Please note that nutrition information is an estimate and can vary based on the specific ingredients used.

Frequently Asked Questions

Why must I use glutinous rice for Biko?

Glutinous rice, or malagkit, has a very high amylopectin starch content, which makes it sticky and chewy when cooked. Regular rice varieties will not achieve the correct texture and will result in a dry, separated dish rather than a cohesive sticky rice cake.

Can I use light coconut milk to make it healthier?

I strongly advise against it. Full-fat coconut milk is essential for the richness, the flavor, and most importantly, for making the latik topping. The high fat content is what allows the oil to separate from the solids, which is impossible with light coconut milk.

My Biko came out too hard after cooling. What went wrong?
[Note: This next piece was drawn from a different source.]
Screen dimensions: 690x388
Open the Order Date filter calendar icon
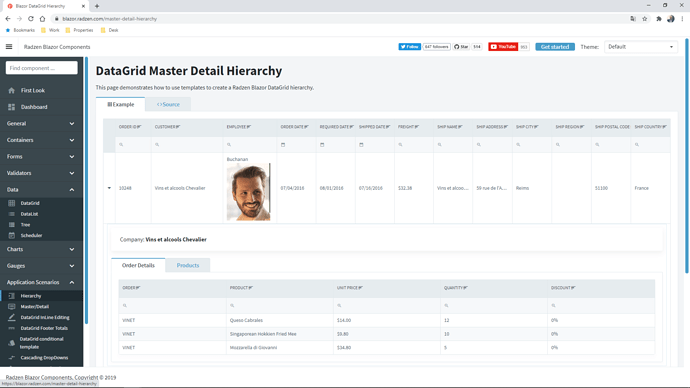tap(283, 145)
This usually happens for two reasons: either the rice was undercooked initially, or it was overcooked in the final stage with the caramel. Ensure the rice is fully tender before mixing it in, and only cook it with the sauce until it’s very thick but not dry.

How do I know when the coconut caramel sauce is ready?

Look for two visual cues. First, the sauce should be significantly thicker, coating the back of a spoon. Second, and most importantly, you will see puddles of shimmering coconut oil separating from the sugar mixture around the edges of the pan. This indicates the water has cooked off and the flavor is concentrated.